__TO DO__: Because the lines must stay identical, write out the data without changing anything.

__THE INPUT__:
'''
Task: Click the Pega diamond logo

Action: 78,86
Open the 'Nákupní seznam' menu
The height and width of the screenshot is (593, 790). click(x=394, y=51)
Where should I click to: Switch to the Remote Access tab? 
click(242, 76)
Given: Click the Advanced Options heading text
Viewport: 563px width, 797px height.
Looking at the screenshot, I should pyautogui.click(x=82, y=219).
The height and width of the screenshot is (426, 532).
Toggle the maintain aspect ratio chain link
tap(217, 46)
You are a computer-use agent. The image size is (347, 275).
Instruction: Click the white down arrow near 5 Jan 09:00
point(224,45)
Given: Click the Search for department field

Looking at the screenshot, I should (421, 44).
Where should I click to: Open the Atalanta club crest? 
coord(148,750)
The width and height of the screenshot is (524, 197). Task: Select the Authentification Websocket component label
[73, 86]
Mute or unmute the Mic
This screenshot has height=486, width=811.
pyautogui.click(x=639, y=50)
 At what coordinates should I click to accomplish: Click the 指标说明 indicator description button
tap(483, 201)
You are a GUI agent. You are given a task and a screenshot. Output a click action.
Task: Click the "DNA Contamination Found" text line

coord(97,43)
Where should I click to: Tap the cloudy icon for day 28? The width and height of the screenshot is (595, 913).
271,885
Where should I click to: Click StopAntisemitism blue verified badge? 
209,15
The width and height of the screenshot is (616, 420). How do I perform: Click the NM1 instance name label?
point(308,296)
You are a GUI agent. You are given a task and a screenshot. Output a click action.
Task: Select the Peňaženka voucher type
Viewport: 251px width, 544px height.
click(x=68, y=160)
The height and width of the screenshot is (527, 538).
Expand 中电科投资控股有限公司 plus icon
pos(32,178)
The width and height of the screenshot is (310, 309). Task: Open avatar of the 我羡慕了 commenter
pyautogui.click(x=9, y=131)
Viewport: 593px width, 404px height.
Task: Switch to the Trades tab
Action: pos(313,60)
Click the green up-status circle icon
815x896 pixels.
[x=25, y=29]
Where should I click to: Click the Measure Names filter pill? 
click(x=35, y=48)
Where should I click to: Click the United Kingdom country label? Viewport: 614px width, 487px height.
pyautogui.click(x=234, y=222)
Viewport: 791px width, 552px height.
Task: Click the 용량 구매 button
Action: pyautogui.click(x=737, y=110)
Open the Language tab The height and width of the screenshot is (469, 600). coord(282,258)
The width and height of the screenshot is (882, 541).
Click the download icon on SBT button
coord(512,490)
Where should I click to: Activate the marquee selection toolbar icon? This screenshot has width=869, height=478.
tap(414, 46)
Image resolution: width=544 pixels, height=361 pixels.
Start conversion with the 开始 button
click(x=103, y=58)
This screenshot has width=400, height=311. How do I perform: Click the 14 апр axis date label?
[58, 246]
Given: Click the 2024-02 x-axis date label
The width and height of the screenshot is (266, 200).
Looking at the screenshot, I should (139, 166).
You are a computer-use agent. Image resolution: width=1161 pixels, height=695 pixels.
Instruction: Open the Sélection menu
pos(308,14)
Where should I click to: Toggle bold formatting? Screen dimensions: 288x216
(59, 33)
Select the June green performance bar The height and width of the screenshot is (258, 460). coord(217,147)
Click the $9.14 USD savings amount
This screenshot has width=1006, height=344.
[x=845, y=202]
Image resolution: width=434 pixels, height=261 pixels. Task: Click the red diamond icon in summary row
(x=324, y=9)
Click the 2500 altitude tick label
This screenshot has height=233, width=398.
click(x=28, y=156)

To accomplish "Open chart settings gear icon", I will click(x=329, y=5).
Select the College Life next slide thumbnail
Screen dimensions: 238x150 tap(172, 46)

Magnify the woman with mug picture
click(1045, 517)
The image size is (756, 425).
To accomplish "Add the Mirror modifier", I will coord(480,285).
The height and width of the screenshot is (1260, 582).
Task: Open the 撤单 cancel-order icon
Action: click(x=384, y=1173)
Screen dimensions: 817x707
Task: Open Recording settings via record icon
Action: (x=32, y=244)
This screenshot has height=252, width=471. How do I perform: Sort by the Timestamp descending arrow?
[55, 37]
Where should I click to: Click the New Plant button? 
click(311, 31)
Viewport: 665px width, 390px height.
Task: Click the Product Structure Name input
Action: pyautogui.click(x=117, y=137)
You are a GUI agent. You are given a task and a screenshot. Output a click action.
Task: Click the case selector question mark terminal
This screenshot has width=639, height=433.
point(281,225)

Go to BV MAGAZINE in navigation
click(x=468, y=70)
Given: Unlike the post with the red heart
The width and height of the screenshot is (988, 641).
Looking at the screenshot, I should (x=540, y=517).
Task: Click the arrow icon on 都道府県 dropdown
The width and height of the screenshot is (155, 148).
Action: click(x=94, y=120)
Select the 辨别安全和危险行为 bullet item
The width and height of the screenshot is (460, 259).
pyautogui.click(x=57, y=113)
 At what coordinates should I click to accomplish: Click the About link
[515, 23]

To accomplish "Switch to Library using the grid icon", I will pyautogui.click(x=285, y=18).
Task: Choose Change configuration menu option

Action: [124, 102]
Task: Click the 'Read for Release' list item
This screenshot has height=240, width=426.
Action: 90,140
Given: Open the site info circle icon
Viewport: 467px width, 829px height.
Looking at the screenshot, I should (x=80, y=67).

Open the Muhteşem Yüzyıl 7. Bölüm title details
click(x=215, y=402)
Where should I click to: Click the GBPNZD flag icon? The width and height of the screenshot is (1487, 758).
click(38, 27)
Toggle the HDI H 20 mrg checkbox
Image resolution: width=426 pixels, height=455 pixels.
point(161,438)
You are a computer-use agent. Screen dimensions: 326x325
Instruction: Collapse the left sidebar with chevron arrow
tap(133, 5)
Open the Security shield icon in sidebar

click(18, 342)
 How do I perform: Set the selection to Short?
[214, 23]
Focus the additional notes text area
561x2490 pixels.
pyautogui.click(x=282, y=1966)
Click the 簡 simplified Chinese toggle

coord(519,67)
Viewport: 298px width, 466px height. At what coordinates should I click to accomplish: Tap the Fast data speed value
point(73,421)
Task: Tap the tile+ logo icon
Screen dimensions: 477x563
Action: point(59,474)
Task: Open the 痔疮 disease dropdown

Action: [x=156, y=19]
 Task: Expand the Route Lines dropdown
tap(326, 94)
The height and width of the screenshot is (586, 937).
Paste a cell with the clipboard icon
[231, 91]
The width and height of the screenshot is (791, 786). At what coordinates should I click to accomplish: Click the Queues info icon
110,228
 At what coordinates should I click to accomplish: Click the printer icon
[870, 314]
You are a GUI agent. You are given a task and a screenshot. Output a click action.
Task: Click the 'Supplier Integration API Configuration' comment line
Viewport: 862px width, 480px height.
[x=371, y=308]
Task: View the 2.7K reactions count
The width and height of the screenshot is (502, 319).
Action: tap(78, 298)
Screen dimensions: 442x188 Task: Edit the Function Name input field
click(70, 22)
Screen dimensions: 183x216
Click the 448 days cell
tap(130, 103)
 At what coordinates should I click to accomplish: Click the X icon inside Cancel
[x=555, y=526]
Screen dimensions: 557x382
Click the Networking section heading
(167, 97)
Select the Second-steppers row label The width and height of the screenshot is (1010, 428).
'''
__REPLY__:
Task: Click the Pega diamond logo

Action: 78,86
Open the 'Nákupní seznam' menu
The height and width of the screenshot is (593, 790). click(x=394, y=51)
Where should I click to: Switch to the Remote Access tab? 
click(242, 76)
Given: Click the Advanced Options heading text
Viewport: 563px width, 797px height.
Looking at the screenshot, I should pyautogui.click(x=82, y=219).
The height and width of the screenshot is (426, 532).
Toggle the maintain aspect ratio chain link
tap(217, 46)
You are a computer-use agent. The image size is (347, 275).
Instruction: Click the white down arrow near 5 Jan 09:00
point(224,45)
Given: Click the Search for department field

Looking at the screenshot, I should (421, 44).
Where should I click to: Open the Atalanta club crest? 
coord(148,750)
The width and height of the screenshot is (524, 197). Task: Select the Authentification Websocket component label
[73, 86]
Mute or unmute the Mic
This screenshot has height=486, width=811.
pyautogui.click(x=639, y=50)
 At what coordinates should I click to accomplish: Click the 指标说明 indicator description button
tap(483, 201)
You are a GUI agent. You are given a task and a screenshot. Output a click action.
Task: Click the "DNA Contamination Found" text line

coord(97,43)
Where should I click to: Tap the cloudy icon for day 28? The width and height of the screenshot is (595, 913).
271,885
Where should I click to: Click StopAntisemitism blue verified badge? 
209,15
The width and height of the screenshot is (616, 420). How do I perform: Click the NM1 instance name label?
point(308,296)
You are a GUI agent. You are given a task and a screenshot. Output a click action.
Task: Select the Peňaženka voucher type
Viewport: 251px width, 544px height.
click(x=68, y=160)
The height and width of the screenshot is (527, 538).
Expand 中电科投资控股有限公司 plus icon
pos(32,178)
The width and height of the screenshot is (310, 309). Task: Open avatar of the 我羡慕了 commenter
pyautogui.click(x=9, y=131)
Viewport: 593px width, 404px height.
Task: Switch to the Trades tab
Action: pos(313,60)
Click the green up-status circle icon
815x896 pixels.
[x=25, y=29]
Where should I click to: Click the Measure Names filter pill? 
click(x=35, y=48)
Where should I click to: Click the United Kingdom country label? Viewport: 614px width, 487px height.
pyautogui.click(x=234, y=222)
Viewport: 791px width, 552px height.
Task: Click the 용량 구매 button
Action: pyautogui.click(x=737, y=110)
Open the Language tab The height and width of the screenshot is (469, 600). coord(282,258)
The width and height of the screenshot is (882, 541).
Click the download icon on SBT button
coord(512,490)
Where should I click to: Activate the marquee selection toolbar icon? This screenshot has width=869, height=478.
tap(414, 46)
Image resolution: width=544 pixels, height=361 pixels.
Start conversion with the 开始 button
click(x=103, y=58)
This screenshot has width=400, height=311. How do I perform: Click the 14 апр axis date label?
[58, 246]
Given: Click the 2024-02 x-axis date label
The width and height of the screenshot is (266, 200).
Looking at the screenshot, I should (139, 166).
You are a computer-use agent. Image resolution: width=1161 pixels, height=695 pixels.
Instruction: Open the Sélection menu
pos(308,14)
Where should I click to: Toggle bold formatting? Screen dimensions: 288x216
(59, 33)
Select the June green performance bar The height and width of the screenshot is (258, 460). coord(217,147)
Click the $9.14 USD savings amount
This screenshot has width=1006, height=344.
[x=845, y=202]
Image resolution: width=434 pixels, height=261 pixels. Task: Click the red diamond icon in summary row
(x=324, y=9)
Click the 2500 altitude tick label
This screenshot has height=233, width=398.
click(x=28, y=156)

To accomplish "Open chart settings gear icon", I will click(x=329, y=5).
Select the College Life next slide thumbnail
Screen dimensions: 238x150 tap(172, 46)

Magnify the woman with mug picture
click(1045, 517)
The image size is (756, 425).
To accomplish "Add the Mirror modifier", I will coord(480,285).
The height and width of the screenshot is (1260, 582).
Task: Open the 撤单 cancel-order icon
Action: click(x=384, y=1173)
Screen dimensions: 817x707
Task: Open Recording settings via record icon
Action: (x=32, y=244)
This screenshot has height=252, width=471. How do I perform: Sort by the Timestamp descending arrow?
[55, 37]
Where should I click to: Click the New Plant button? 
click(311, 31)
Viewport: 665px width, 390px height.
Task: Click the Product Structure Name input
Action: pyautogui.click(x=117, y=137)
You are a GUI agent. You are given a task and a screenshot. Output a click action.
Task: Click the case selector question mark terminal
This screenshot has width=639, height=433.
point(281,225)

Go to BV MAGAZINE in navigation
click(x=468, y=70)
Given: Unlike the post with the red heart
The width and height of the screenshot is (988, 641).
Looking at the screenshot, I should (x=540, y=517).
Task: Click the arrow icon on 都道府県 dropdown
The width and height of the screenshot is (155, 148).
Action: click(x=94, y=120)
Select the 辨别安全和危险行为 bullet item
The width and height of the screenshot is (460, 259).
pyautogui.click(x=57, y=113)
 At what coordinates should I click to accomplish: Click the About link
[515, 23]

To accomplish "Switch to Library using the grid icon", I will pyautogui.click(x=285, y=18).
Task: Choose Change configuration menu option

Action: [124, 102]
Task: Click the 'Read for Release' list item
This screenshot has height=240, width=426.
Action: 90,140
Given: Open the site info circle icon
Viewport: 467px width, 829px height.
Looking at the screenshot, I should (x=80, y=67).

Open the Muhteşem Yüzyıl 7. Bölüm title details
click(x=215, y=402)
Where should I click to: Click the GBPNZD flag icon? The width and height of the screenshot is (1487, 758).
click(38, 27)
Toggle the HDI H 20 mrg checkbox
Image resolution: width=426 pixels, height=455 pixels.
point(161,438)
You are a computer-use agent. Screen dimensions: 326x325
Instruction: Collapse the left sidebar with chevron arrow
tap(133, 5)
Open the Security shield icon in sidebar

click(18, 342)
 How do I perform: Set the selection to Short?
[214, 23]
Focus the additional notes text area
561x2490 pixels.
pyautogui.click(x=282, y=1966)
Click the 簡 simplified Chinese toggle

coord(519,67)
Viewport: 298px width, 466px height. At what coordinates should I click to accomplish: Tap the Fast data speed value
point(73,421)
Task: Tap the tile+ logo icon
Screen dimensions: 477x563
Action: point(59,474)
Task: Open the 痔疮 disease dropdown

Action: [x=156, y=19]
 Task: Expand the Route Lines dropdown
tap(326, 94)
The height and width of the screenshot is (586, 937).
Paste a cell with the clipboard icon
[231, 91]
The width and height of the screenshot is (791, 786). At what coordinates should I click to accomplish: Click the Queues info icon
110,228
 At what coordinates should I click to accomplish: Click the printer icon
[870, 314]
You are a GUI agent. You are given a task and a screenshot. Output a click action.
Task: Click the 'Supplier Integration API Configuration' comment line
Viewport: 862px width, 480px height.
[x=371, y=308]
Task: View the 2.7K reactions count
The width and height of the screenshot is (502, 319).
Action: tap(78, 298)
Screen dimensions: 442x188 Task: Edit the Function Name input field
click(70, 22)
Screen dimensions: 183x216
Click the 448 days cell
tap(130, 103)
 At what coordinates should I click to accomplish: Click the X icon inside Cancel
[x=555, y=526]
Screen dimensions: 557x382
Click the Networking section heading
(167, 97)
Select the Second-steppers row label The width and height of the screenshot is (1010, 428).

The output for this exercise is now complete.